[Opening DATA section]
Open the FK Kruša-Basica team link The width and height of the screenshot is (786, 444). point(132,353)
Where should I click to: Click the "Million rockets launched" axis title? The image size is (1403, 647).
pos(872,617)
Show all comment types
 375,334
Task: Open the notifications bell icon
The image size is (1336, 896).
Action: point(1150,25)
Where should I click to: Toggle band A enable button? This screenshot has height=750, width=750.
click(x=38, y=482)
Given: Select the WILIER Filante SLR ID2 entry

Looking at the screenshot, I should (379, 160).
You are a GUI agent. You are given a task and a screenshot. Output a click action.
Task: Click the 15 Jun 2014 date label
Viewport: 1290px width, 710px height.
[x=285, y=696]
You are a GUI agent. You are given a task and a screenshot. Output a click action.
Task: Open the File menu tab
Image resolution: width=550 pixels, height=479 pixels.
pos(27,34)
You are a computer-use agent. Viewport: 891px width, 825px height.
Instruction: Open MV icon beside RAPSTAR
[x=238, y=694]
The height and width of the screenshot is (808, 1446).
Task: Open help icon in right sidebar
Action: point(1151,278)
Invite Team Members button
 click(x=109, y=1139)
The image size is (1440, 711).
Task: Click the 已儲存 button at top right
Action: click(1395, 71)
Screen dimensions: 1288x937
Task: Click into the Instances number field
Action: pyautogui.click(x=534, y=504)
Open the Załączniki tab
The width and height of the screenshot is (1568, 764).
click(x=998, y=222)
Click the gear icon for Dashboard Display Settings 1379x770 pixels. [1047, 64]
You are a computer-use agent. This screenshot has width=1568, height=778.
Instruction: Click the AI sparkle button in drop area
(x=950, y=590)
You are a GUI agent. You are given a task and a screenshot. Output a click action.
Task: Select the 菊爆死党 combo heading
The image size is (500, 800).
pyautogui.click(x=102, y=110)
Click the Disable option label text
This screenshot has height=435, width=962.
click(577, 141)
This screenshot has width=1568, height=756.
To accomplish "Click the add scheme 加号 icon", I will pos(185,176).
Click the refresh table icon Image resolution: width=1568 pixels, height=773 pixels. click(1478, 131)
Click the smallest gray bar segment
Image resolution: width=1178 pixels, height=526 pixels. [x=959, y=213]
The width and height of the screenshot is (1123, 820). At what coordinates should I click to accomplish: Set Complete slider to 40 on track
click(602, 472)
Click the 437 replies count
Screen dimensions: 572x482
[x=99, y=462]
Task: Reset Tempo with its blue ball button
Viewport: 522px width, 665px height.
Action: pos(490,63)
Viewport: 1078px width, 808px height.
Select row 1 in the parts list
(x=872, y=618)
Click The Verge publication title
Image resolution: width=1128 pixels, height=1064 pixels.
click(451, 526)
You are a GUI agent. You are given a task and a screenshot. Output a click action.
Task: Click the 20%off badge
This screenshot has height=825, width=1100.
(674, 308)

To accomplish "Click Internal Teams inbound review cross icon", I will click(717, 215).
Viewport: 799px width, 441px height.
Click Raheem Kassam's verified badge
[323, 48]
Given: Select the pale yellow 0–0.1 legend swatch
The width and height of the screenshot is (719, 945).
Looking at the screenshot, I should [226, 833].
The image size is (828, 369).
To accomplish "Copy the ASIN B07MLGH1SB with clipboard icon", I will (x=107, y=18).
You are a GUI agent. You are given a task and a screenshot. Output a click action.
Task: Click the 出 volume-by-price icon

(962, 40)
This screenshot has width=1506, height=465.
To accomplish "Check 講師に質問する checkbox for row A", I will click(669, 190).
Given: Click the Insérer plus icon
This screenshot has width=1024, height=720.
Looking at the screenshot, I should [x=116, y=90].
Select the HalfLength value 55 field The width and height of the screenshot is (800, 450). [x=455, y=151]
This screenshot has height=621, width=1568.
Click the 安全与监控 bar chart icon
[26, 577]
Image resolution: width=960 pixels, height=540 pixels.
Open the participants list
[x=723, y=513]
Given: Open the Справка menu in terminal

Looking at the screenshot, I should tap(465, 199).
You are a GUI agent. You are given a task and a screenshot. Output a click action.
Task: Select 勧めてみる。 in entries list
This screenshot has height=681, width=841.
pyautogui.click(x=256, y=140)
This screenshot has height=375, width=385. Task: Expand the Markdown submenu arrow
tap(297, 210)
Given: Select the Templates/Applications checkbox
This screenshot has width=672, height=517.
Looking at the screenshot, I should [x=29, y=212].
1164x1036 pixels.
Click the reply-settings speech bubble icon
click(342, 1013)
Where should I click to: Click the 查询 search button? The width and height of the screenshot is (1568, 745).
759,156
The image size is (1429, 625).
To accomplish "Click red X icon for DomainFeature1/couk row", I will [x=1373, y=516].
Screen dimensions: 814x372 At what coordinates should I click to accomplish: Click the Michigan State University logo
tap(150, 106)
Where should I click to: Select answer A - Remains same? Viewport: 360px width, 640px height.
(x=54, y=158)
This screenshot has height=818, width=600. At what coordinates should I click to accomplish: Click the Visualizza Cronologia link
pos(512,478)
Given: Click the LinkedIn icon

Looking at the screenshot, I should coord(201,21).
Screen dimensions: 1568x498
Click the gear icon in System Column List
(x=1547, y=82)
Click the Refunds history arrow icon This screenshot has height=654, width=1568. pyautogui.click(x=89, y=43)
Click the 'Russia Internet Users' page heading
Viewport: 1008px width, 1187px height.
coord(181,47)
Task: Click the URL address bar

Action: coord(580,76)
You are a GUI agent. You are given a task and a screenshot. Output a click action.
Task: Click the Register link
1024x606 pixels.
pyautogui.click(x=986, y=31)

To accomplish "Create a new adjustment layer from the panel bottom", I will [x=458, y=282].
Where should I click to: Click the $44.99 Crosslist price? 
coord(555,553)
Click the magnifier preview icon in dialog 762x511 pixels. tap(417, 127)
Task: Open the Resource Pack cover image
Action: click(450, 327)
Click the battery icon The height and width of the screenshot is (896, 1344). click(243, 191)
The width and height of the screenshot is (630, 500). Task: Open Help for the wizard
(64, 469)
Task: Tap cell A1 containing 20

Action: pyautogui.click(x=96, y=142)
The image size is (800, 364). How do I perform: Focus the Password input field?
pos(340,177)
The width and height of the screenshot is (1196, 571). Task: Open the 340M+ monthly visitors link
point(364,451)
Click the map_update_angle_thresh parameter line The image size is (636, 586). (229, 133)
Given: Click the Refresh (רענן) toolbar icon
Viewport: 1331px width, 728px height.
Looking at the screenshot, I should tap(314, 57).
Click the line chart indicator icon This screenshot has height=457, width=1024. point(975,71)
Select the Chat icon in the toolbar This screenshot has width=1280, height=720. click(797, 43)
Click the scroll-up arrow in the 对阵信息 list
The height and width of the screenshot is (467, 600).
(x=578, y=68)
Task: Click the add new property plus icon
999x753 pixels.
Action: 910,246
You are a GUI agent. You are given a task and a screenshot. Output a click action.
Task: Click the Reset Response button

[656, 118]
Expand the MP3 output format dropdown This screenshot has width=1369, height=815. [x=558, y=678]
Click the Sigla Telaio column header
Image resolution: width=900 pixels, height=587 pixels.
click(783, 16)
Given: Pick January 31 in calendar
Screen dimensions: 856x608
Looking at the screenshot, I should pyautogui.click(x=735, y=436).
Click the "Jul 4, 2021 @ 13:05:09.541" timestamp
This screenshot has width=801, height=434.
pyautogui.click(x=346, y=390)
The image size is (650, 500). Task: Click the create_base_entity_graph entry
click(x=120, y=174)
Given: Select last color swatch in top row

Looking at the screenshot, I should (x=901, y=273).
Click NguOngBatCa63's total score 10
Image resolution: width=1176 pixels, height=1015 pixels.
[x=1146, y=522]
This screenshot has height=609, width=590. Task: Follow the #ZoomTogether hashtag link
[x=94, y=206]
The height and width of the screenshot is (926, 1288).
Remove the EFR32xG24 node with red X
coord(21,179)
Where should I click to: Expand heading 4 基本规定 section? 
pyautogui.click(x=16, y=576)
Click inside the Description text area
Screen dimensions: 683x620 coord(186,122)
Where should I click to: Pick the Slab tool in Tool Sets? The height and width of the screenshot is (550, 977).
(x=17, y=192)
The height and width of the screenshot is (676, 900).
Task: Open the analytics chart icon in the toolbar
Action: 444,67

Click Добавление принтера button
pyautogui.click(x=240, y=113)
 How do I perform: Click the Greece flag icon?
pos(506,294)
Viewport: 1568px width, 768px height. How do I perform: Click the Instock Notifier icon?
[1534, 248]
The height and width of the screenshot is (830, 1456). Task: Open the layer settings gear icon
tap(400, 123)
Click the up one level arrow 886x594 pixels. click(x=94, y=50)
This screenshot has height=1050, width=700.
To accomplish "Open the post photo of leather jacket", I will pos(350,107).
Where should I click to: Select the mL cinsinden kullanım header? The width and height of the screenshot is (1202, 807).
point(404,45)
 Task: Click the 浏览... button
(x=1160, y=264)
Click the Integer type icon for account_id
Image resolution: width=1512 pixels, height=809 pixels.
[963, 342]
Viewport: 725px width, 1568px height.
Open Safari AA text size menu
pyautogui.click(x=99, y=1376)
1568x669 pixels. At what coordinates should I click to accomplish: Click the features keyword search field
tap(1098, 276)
[Closing DATA section]
* **WORK ORDER**
I'd like the lines above from the one with "Image resolution: width=1128" up to and including the one with "Given: Select the pale" copied exactly, with no other lines.

* **RESPONSE BOX**
Image resolution: width=1128 pixels, height=1064 pixels.
click(451, 526)
You are a GUI agent. You are given a task and a screenshot. Output a click action.
Task: Click the 20%off badge
This screenshot has height=825, width=1100.
(674, 308)

To accomplish "Click Internal Teams inbound review cross icon", I will click(717, 215).
Viewport: 799px width, 441px height.
Click Raheem Kassam's verified badge
[323, 48]
Given: Select the pale yellow 0–0.1 legend swatch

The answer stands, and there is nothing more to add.